> Sumber
◆ ◆ ◆ ◆ ◆ ◆ ◆

Ilustrasi.
JAKARTA, DDTCNews – Tinggal menghitung hari menuju batas akhir penyampaian SPT Tahunan Pajak Penghasilan (PPh) orang pribadi. Sesuai dengan ketentuan Pasal 3 ayat (3) UU KUP, SPT Tahunan PPh wajib pajak orang pribadi harus disampaikan maksimal 3 bulan setelah akhir tahun pajak.
Artinya, wajib pajak orang pribadi yang menggunakan tahun pajak sama dengan tahun kalender harus menyampaikan SPT Tahunan PPh maksimal pada 31 Maret. Begitu pula dengan SPT Tahunan PPh untuk tahun pajak 2024 berarti harus disampaikan maksimal pada 31 Maret 2025.
“Batas waktu penyampaian Surat Pemberitahuan adalah ... untuk Surat Pemberitahuan Tahunan pajak penghasilan wajib pajak orang pribadi, paling lama 3 (tiga) bulan setelah akhir tahun pajak,” bunyi Pasal 3 ayat (3) UU KUP, dikutip pada Selasa (25/3/2025).

◆ ◆ ◆ ◆ ◆ ◆ ◆

> Tugas Anda
A. Tuliskan ulang tanpa perubahan bagian artikel tentang SPT Tahunan, mulai dari "JAKARTA, DDTCNews –" sampai dengan "akhir tahun pajak.".
B. Jawab pertanyaan berikut berdasarkan artikel tentang SPT Tahunan.
(i) Pasal dan ayat dalam UU KUP manakah yang mengatur batas waktu penyampaian SPT Tahunan PPh wajib pajak orang pribadi?
(ii) Paling lambat kapan SPT Tahunan PPh untuk tahun pajak 2024 harus disampaikan?
(iii) Pada hari dan tanggal berapa ketentuan itu dikutip?
Gunakan artikel di atas saja sebagai acuan.

> Baris Data

◆ ◆ ◆ ◆ ◆ ◆ ◆

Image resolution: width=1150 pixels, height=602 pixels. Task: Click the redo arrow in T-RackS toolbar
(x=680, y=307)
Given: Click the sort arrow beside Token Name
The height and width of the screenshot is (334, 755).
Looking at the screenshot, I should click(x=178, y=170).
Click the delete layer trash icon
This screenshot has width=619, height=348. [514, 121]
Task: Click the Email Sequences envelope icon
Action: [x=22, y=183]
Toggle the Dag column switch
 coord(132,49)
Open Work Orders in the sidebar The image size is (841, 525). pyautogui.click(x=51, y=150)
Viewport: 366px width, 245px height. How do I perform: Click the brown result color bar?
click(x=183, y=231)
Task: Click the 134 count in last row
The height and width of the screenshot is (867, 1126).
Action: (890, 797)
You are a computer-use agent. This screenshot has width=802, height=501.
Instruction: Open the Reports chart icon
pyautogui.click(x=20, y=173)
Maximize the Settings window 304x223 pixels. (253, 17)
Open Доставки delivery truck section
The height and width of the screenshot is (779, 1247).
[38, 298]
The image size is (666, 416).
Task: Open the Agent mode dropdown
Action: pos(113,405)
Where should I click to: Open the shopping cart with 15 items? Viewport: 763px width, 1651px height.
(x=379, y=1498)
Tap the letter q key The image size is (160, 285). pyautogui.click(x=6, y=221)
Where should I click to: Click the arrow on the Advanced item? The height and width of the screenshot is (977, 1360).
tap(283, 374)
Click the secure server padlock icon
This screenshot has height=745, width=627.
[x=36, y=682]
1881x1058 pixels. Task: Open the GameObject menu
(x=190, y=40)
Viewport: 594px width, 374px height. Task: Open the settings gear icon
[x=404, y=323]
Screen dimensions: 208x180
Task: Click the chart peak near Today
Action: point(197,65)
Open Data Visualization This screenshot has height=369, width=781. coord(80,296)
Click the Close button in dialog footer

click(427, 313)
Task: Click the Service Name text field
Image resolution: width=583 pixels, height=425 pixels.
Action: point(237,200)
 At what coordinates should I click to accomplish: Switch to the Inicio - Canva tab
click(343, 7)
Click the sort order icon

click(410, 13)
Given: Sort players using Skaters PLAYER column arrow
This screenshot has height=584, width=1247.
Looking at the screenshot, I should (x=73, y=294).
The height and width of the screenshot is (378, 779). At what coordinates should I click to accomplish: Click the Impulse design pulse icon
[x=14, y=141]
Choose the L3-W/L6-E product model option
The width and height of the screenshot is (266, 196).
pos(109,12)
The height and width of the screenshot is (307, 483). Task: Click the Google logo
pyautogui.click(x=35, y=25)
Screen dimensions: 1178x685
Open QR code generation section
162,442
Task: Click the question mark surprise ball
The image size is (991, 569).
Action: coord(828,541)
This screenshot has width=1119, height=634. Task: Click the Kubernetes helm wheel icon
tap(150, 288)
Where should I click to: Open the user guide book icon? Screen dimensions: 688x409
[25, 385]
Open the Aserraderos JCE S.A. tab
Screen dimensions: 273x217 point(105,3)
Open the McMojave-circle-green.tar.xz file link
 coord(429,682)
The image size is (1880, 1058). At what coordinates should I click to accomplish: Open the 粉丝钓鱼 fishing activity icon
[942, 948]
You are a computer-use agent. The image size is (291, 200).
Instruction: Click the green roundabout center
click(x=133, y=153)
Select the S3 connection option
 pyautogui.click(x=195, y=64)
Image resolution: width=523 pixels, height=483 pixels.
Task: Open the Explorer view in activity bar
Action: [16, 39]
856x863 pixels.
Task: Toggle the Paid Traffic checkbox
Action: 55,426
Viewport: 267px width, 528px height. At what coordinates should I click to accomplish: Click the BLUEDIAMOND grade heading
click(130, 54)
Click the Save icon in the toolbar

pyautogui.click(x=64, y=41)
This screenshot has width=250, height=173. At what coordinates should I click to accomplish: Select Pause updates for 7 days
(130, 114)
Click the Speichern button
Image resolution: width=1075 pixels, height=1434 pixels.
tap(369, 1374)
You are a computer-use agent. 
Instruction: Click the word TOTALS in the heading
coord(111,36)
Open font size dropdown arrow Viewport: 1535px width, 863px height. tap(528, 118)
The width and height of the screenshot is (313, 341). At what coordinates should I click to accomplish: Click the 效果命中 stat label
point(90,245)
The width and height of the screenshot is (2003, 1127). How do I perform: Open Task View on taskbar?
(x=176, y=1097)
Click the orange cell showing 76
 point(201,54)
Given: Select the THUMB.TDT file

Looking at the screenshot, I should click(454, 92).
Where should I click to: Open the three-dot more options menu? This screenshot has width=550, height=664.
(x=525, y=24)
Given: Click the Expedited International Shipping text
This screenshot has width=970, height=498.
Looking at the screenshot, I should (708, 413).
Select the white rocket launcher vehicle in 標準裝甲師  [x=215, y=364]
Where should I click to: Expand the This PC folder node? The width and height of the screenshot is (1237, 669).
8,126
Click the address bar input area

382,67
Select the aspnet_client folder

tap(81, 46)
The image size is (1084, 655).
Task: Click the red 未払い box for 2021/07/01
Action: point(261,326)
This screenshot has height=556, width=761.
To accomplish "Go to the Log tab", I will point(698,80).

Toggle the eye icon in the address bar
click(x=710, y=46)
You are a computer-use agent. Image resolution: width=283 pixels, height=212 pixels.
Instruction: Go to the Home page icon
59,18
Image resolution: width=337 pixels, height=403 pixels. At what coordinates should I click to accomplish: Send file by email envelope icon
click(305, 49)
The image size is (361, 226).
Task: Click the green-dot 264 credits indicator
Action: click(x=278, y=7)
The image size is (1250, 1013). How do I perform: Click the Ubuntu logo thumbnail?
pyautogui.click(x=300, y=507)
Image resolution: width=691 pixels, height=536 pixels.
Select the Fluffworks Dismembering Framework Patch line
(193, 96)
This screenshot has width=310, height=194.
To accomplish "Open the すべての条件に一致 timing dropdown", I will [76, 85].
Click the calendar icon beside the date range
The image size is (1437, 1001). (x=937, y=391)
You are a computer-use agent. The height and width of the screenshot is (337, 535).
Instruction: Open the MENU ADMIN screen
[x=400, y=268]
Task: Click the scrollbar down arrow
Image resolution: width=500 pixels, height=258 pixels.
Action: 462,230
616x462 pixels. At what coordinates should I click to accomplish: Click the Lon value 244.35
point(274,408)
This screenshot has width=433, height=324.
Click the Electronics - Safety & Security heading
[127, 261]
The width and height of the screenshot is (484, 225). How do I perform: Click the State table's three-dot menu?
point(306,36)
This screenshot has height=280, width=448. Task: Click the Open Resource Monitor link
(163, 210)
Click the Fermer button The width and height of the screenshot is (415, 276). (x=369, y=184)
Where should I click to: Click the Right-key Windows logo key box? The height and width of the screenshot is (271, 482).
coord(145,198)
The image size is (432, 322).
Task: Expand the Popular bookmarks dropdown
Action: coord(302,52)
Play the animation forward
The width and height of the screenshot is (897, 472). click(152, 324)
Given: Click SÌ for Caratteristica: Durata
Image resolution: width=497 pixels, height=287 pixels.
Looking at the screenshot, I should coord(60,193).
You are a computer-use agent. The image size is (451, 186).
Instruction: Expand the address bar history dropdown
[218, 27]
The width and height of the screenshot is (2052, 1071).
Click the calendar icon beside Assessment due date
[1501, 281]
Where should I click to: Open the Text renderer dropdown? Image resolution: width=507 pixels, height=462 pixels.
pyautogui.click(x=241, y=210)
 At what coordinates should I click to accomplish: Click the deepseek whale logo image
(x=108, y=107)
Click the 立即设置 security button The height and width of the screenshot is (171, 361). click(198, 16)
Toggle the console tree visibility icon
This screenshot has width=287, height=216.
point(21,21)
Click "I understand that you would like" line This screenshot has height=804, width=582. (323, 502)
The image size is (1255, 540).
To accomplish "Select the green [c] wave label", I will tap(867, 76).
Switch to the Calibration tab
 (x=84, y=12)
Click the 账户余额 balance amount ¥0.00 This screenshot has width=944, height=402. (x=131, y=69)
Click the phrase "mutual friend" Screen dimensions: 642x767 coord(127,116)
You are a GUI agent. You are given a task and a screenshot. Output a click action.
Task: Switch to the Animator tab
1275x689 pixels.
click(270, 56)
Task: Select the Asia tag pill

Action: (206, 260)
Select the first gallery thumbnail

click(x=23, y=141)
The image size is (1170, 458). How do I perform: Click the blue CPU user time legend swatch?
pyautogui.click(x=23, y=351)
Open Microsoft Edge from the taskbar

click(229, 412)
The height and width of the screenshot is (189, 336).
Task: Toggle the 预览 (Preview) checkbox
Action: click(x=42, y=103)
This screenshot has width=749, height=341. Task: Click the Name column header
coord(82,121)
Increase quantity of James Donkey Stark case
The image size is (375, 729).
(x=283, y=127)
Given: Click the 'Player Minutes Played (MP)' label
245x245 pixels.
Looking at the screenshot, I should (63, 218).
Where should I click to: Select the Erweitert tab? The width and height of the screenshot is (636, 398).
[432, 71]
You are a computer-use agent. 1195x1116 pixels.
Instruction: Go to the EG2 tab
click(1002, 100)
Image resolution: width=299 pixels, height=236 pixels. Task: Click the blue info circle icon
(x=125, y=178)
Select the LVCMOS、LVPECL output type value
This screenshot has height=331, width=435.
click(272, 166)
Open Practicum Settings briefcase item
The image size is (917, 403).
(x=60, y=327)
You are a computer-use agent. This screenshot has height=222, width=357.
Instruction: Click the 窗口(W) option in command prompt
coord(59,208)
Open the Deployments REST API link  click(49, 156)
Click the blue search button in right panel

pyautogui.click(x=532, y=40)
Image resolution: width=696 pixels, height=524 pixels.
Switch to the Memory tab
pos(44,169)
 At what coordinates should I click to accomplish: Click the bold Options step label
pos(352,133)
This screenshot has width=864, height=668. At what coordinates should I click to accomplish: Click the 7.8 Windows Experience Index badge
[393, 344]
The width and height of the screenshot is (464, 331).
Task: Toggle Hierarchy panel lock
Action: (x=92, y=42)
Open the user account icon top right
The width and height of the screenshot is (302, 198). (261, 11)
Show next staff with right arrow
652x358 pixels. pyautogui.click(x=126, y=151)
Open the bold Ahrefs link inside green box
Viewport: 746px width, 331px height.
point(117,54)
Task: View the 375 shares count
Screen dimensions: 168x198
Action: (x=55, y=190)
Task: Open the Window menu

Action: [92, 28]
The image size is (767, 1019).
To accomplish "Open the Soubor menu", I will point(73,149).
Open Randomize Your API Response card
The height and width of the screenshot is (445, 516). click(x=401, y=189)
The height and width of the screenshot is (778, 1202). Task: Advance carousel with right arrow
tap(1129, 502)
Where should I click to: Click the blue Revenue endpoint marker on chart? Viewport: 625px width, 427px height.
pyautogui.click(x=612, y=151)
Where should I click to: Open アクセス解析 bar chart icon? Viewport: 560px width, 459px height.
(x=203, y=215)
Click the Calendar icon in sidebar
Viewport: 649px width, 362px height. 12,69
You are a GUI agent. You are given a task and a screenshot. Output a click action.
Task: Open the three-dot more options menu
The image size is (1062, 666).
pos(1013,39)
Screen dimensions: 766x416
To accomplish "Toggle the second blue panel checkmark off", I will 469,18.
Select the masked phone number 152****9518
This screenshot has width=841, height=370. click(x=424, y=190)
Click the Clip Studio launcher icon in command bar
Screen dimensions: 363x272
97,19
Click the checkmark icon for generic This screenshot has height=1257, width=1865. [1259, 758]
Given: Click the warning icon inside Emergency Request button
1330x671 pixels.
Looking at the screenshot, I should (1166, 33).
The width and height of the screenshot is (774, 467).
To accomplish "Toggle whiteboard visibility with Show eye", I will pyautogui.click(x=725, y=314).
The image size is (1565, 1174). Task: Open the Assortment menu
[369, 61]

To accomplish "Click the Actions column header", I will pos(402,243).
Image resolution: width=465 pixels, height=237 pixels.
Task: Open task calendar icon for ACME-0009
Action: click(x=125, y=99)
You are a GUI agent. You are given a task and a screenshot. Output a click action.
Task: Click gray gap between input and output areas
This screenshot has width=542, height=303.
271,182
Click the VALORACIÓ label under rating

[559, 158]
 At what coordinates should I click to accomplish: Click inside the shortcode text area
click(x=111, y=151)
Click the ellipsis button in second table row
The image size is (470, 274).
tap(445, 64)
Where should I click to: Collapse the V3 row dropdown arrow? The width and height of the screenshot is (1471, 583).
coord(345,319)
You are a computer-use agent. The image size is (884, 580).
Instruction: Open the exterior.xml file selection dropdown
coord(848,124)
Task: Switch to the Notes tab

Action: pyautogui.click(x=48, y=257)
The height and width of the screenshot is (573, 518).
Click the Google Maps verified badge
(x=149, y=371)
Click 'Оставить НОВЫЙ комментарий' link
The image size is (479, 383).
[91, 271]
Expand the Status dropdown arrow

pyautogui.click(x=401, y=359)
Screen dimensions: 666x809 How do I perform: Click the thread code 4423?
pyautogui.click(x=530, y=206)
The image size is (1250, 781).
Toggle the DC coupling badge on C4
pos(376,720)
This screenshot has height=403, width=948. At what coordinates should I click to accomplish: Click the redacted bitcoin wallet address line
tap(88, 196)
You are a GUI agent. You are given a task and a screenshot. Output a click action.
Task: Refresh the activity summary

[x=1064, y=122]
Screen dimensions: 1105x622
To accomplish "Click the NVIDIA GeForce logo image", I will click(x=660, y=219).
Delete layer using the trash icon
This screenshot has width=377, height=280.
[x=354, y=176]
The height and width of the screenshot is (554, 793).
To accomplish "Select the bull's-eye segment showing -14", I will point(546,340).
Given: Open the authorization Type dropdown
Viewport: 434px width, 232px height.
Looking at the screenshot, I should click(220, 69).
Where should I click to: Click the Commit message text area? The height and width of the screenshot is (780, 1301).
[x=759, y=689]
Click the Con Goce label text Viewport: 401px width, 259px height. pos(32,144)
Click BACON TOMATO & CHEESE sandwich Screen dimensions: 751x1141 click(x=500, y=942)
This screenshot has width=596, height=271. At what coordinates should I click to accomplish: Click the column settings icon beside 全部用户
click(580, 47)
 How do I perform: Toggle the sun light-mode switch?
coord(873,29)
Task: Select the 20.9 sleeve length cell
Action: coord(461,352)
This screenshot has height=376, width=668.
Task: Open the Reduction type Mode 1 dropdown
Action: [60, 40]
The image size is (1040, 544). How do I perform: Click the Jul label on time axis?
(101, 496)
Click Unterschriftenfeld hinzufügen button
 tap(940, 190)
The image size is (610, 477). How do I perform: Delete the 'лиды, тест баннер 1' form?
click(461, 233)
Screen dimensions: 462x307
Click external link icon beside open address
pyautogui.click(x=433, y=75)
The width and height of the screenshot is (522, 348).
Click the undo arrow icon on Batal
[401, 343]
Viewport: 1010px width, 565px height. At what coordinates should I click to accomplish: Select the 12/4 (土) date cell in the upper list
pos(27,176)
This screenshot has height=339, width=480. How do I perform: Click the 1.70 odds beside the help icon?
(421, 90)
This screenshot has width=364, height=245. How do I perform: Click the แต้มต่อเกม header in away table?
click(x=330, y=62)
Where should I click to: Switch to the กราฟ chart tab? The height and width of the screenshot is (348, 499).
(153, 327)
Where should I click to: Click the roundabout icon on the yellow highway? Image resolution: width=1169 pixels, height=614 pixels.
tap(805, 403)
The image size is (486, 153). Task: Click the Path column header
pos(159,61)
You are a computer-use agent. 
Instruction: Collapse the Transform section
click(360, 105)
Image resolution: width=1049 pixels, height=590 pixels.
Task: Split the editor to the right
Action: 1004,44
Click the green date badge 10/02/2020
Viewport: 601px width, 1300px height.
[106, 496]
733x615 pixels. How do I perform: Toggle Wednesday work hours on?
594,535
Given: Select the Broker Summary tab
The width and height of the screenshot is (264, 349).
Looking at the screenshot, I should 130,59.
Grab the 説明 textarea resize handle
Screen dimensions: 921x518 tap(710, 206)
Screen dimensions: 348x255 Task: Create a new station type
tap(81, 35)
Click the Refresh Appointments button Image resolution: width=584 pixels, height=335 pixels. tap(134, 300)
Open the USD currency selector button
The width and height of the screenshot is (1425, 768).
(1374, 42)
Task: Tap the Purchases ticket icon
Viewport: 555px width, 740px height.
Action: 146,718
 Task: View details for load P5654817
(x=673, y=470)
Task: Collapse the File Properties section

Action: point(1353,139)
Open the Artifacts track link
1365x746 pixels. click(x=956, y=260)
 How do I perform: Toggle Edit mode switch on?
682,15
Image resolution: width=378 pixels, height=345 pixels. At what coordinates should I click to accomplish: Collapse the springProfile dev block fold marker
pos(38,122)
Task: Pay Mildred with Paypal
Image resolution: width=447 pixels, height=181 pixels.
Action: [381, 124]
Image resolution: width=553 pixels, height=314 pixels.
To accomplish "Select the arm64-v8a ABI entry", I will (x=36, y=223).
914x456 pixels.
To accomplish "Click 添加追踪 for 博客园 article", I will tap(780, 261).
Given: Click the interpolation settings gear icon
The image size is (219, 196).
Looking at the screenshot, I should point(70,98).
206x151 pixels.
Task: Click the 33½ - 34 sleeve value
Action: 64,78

◆ ◆ ◆ ◆ ◆ ◆ ◆

> Jawaban Soal
A.
JAKARTA, DDTCNews – Tinggal menghitung hari menuju batas akhir penyampaian SPT Tahunan Pajak Penghasilan (PPh) orang pribadi. Sesuai dengan ketentuan Pasal 3 ayat (3) UU KUP, SPT Tahunan PPh wajib pajak orang pribadi harus disampaikan maksimal 3 bulan setelah akhir tahun pajak.

B.
(i) Pasal 3 ayat (3) UU KUP.
(ii) Paling lambat 31 Maret 2025.
(iii) Selasa, 25 Maret 2025.